Drewry’s analysis of ocean carriers’ latest financial results shows significant changes in cargo market shares, but how much of it is due to service differentiation is unclear.
Ocean carriers’ third quarter financial results reported so far reveal that the largest are growing faster than the smallest. Maersk’s year-on-year cargo growth of 9.5% in 3Q13 was over double the global average of 4.2%, Hapag-Lloyd’s cargo increased by 8.7%, Cosco’s rose by 7.8%, and Hanjin’s was 5.8%. At the other end of the spectrum, K Line’s fell by 6.3%, APL’s declined by 5.4%, and OOCL’s reduced by 0.9% (see figure below). MOL and NYK, whose volumes only include the mighty Asia/Europe and Asia/North America tradelanes, saw increases of just 2.3% and 1.2% respectively. CMA CGM’s cargo growth, which was announced after these calculations were completed, grew by a market leading 11%.
How much of this is due to service differentiation, such as improved schedule reliability, is difficult to assess. Price cutting may have played a part on the grounds that those gaining market share usually do so by initiating freight rate reductions, but that is not obvious here as everyone suffered similarly, including Maersk (-12.2%), CMA CGM (-11.8%), Hapag-Lloyd (-10.4%), OOCL (-9.4%), MOL (-9.9%), K Line (-9.6%) and APL (-8.8%). CSAV’s market leading rate decline of 13.1% covers just July and August and could also be spurious on the grounds that a high concentration of north-south cargo is included.
Global cargo volumes and freight rate averages can also be affected by changes in tradelane cargo mix. For example, OOCL’s shares of the mighty Transpacific and Asia/Europe tradelanes, where freight rates moved differently, changed from 23% and 15.4% respectively to 24% and 17.8%, whilst APL’s changed from 30% and 15% to 29% and 16%. Those with the biggest exposure to the Asia/Europe tradelane will have suffered the most, and vice-versa. That said, many north-south trades were not a bed of roses either (see last week’s Asia-ECSA route analysis: http://ciw.drewry.co.uk/trade_route_analysis/port-throughput-asia-ecna-8/)
Comparisons between 3Q13 and 3Q12 also need to be treated with caution as the third quarter of last year was such an unusual period due to the absence of any peak season in the east-west tradelanes. For example, it could be that the fight this year was over lost market share, rather than the capturing of increased market share.
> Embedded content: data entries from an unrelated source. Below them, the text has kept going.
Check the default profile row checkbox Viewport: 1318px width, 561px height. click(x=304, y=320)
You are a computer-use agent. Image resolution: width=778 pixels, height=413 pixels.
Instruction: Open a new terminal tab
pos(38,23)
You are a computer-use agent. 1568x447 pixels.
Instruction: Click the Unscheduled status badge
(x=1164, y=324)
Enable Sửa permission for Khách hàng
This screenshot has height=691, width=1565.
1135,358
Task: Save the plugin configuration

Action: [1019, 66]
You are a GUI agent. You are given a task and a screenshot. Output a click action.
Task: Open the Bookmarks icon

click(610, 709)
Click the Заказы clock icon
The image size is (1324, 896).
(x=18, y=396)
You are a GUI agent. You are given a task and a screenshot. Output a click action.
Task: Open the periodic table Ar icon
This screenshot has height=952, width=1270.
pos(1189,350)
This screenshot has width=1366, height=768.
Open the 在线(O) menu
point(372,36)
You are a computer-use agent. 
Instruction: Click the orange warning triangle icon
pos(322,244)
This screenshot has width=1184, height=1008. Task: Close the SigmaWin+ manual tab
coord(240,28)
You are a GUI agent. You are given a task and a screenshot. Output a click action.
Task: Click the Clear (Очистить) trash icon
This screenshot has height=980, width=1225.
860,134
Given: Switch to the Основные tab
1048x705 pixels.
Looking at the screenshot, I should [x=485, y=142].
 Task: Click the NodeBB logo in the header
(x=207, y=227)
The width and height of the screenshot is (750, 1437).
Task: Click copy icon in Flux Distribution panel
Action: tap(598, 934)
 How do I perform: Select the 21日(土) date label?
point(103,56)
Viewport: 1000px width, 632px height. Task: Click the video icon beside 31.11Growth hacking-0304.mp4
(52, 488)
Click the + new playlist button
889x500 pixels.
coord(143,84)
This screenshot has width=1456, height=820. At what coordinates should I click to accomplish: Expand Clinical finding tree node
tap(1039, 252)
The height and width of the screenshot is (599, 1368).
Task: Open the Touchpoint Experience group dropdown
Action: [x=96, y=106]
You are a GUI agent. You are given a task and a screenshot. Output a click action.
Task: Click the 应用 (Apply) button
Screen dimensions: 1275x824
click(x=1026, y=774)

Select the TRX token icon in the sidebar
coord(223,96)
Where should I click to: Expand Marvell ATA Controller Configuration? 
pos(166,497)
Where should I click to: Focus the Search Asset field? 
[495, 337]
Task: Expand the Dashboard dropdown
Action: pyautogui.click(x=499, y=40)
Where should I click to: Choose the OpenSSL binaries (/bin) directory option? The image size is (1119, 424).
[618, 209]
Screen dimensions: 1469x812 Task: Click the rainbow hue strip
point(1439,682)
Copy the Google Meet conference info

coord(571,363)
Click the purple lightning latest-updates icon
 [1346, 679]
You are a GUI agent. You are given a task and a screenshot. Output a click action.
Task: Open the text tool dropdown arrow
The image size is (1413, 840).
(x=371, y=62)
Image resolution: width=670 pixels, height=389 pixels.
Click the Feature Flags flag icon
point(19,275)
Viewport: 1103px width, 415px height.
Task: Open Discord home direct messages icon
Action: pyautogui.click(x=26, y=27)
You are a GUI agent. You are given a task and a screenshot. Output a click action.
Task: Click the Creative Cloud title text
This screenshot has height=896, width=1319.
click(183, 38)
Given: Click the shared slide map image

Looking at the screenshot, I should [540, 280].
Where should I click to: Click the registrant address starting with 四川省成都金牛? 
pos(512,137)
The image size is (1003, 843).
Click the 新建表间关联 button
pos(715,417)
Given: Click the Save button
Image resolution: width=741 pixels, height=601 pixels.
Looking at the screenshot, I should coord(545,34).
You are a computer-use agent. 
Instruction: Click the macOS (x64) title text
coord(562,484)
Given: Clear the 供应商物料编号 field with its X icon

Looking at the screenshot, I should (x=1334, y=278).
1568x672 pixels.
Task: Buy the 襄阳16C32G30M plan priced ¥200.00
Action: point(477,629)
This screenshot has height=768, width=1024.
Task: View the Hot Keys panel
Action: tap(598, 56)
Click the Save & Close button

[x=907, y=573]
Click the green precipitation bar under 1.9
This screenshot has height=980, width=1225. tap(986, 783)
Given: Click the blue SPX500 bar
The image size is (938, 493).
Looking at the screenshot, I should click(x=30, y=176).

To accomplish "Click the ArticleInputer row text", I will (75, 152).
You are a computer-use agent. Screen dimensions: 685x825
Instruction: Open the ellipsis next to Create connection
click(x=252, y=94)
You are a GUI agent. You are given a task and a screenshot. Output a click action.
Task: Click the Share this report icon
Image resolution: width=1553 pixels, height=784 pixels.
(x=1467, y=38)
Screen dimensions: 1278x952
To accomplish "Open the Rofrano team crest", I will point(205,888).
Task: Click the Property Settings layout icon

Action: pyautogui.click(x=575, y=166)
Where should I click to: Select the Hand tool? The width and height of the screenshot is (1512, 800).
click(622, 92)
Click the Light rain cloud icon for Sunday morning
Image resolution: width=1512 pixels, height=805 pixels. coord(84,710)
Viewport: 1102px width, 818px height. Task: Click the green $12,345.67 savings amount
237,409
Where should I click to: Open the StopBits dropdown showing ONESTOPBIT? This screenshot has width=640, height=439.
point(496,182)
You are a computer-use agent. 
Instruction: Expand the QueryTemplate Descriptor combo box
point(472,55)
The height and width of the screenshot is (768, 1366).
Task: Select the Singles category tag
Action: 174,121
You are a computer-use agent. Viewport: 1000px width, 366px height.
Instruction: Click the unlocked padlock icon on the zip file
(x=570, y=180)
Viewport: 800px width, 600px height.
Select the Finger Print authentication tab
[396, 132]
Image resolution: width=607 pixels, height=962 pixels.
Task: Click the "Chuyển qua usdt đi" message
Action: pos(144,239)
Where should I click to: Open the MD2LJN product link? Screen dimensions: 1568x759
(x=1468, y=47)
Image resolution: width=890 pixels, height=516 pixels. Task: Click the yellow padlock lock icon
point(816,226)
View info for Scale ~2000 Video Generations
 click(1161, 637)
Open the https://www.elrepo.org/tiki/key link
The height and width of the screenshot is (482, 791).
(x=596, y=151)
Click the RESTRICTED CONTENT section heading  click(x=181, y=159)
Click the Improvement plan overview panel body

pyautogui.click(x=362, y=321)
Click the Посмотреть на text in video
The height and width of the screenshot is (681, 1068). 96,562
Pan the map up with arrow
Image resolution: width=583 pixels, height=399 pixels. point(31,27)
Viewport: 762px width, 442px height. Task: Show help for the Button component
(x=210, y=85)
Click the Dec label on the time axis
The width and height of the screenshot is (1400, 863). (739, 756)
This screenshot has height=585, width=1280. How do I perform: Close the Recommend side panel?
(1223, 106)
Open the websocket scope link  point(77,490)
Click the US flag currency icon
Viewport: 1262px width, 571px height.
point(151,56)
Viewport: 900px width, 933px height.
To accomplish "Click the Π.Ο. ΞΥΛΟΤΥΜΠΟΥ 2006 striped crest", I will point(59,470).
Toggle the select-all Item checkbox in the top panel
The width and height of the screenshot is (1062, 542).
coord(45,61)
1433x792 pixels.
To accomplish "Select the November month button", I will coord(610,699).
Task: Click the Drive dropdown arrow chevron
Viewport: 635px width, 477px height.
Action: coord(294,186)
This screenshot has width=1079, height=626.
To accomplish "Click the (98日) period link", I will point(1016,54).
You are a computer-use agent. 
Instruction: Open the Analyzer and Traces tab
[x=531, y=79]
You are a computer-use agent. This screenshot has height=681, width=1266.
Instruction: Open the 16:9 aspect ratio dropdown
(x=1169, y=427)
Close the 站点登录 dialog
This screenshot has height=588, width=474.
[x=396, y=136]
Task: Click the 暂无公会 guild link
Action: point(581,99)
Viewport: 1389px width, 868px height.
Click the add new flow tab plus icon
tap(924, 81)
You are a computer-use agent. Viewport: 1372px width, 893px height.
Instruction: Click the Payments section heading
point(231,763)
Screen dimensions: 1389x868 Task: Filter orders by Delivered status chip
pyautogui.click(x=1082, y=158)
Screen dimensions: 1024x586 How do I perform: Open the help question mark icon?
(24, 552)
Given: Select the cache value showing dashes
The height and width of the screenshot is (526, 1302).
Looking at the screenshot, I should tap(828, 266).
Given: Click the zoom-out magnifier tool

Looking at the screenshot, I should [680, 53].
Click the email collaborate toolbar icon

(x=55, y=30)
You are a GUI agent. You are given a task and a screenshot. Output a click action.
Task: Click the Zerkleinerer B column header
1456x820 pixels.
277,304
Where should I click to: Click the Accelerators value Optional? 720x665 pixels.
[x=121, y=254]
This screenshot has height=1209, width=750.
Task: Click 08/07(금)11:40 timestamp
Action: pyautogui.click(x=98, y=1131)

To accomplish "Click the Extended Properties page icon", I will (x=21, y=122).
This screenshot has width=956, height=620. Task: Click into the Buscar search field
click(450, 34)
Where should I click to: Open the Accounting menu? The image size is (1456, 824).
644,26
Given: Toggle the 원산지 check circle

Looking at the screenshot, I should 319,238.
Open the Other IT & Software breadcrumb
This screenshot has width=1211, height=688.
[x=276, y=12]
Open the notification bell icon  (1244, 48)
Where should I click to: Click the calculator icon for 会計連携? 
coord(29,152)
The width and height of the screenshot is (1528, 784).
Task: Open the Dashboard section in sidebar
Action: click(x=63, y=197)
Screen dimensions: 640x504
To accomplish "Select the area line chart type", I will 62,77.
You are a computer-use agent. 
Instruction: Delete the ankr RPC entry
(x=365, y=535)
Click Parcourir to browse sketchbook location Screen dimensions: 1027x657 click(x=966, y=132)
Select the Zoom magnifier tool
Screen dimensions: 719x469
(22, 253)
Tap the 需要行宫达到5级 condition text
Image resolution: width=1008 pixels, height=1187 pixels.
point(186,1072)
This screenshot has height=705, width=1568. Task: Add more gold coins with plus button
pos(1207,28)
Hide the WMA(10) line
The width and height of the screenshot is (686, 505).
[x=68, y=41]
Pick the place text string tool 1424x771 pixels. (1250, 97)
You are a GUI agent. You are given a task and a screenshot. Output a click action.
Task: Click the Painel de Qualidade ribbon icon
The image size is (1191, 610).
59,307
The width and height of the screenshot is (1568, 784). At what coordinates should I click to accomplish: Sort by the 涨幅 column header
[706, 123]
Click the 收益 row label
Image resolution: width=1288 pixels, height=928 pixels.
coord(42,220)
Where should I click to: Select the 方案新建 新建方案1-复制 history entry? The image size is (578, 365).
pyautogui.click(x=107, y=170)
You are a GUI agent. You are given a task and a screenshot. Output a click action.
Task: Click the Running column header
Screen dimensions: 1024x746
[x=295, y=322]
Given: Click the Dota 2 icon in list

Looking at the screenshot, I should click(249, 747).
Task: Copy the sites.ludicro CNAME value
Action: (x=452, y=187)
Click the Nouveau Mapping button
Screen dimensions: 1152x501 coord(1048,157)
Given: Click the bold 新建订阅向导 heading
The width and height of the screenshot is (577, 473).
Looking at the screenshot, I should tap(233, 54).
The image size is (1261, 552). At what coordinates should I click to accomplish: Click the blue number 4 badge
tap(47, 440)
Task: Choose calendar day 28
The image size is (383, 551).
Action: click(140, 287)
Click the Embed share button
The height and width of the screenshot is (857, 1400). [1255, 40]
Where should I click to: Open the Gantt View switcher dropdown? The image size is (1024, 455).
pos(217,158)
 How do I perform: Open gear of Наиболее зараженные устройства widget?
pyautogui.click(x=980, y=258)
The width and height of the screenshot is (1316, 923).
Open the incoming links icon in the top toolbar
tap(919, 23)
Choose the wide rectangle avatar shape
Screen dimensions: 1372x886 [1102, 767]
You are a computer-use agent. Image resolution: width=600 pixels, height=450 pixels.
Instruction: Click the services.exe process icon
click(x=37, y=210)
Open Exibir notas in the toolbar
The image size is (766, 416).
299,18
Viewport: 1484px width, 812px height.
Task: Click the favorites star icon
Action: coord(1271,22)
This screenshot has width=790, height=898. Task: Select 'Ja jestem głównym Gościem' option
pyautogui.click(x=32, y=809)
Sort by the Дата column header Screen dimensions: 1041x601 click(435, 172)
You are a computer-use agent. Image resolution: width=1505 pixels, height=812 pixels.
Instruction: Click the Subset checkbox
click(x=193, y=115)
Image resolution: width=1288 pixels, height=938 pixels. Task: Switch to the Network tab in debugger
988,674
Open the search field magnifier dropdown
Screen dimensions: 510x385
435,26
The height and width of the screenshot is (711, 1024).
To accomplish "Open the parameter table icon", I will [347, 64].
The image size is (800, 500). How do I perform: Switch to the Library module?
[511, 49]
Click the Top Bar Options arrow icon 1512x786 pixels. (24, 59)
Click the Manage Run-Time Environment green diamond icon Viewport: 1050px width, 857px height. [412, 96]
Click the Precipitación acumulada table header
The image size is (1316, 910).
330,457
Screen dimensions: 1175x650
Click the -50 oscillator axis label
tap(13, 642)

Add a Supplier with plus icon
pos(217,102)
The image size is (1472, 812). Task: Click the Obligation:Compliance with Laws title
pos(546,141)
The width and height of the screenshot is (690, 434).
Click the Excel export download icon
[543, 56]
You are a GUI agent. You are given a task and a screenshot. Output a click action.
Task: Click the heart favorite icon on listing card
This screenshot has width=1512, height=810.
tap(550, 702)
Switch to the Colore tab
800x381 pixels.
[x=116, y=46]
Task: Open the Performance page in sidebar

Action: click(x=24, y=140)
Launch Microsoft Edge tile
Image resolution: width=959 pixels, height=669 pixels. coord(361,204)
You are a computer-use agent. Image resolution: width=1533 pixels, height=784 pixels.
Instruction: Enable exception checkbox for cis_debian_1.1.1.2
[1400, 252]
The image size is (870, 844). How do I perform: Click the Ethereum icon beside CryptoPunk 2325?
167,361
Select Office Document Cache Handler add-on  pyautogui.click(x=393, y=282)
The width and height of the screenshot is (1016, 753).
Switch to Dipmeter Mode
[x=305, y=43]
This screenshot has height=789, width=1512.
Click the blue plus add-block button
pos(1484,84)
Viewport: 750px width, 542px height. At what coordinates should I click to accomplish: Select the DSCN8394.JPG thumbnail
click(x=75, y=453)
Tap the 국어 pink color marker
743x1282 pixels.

To help clarify this situation, the figure compares the first nine months of this year with the same period of 2012. Although the picture is more subdued, the message remains similar, however, with the biggest getting bigger at the expense of smaller lines. For example, Maersk’s volume increase of 3.1% was just 35% greater than the ‘global’ average of 2.3%, instead of 2.3 times greater. On the other hand, Cosco’s growth was a much higher 8.4%, whilst Hanjin’s remained a high 6.9%. CMA CGM’s cargo grew by 7%. The price paid is that Maersk’s average freight rate declined by 7.5%, Hapag-Lloyd’s by 4.3%, OOCL’s by 4.8%, APL’s by 7.3% and K Line’s by 9.4%.
The implication is that the big boys were after market share, rather than self-preservation, even though it might have meant further destabilizing freight rate market, which is curious given the parlous nature of some of their finances. Cosco and Hanjin remain in serious financial difficulties, for example, with Cosco still having to sell assets to avoid de-listing from the Shanghai Stock Exchange, and Hanjin having to borrow money to pay its bills (see http://www.drewry.co.uk/news.php?id=233).
If market share was indeed the target, it casts doubt on some of the larger lines’ expressed bewilderment over recent freight rate volatility. For example, the Chairman of Hapag-Lloyd’s Executive Board is quoted as lamenting: ‘The irrational behavior in the industry, which once again caused fright rates to drop drastically in October, is totally incomprehensible.’ Smaller lines being squeezed out of market share – for whatever reason – will of course see things very differently.
According to Drewry, the stronger cargo growth recently experienced from Asia to North America and Europe appears to have pacified the ocean carrier herd since 2Q13, but it is a fragile situation for freight rates. The sustainability of the impressive increase remains far from certain.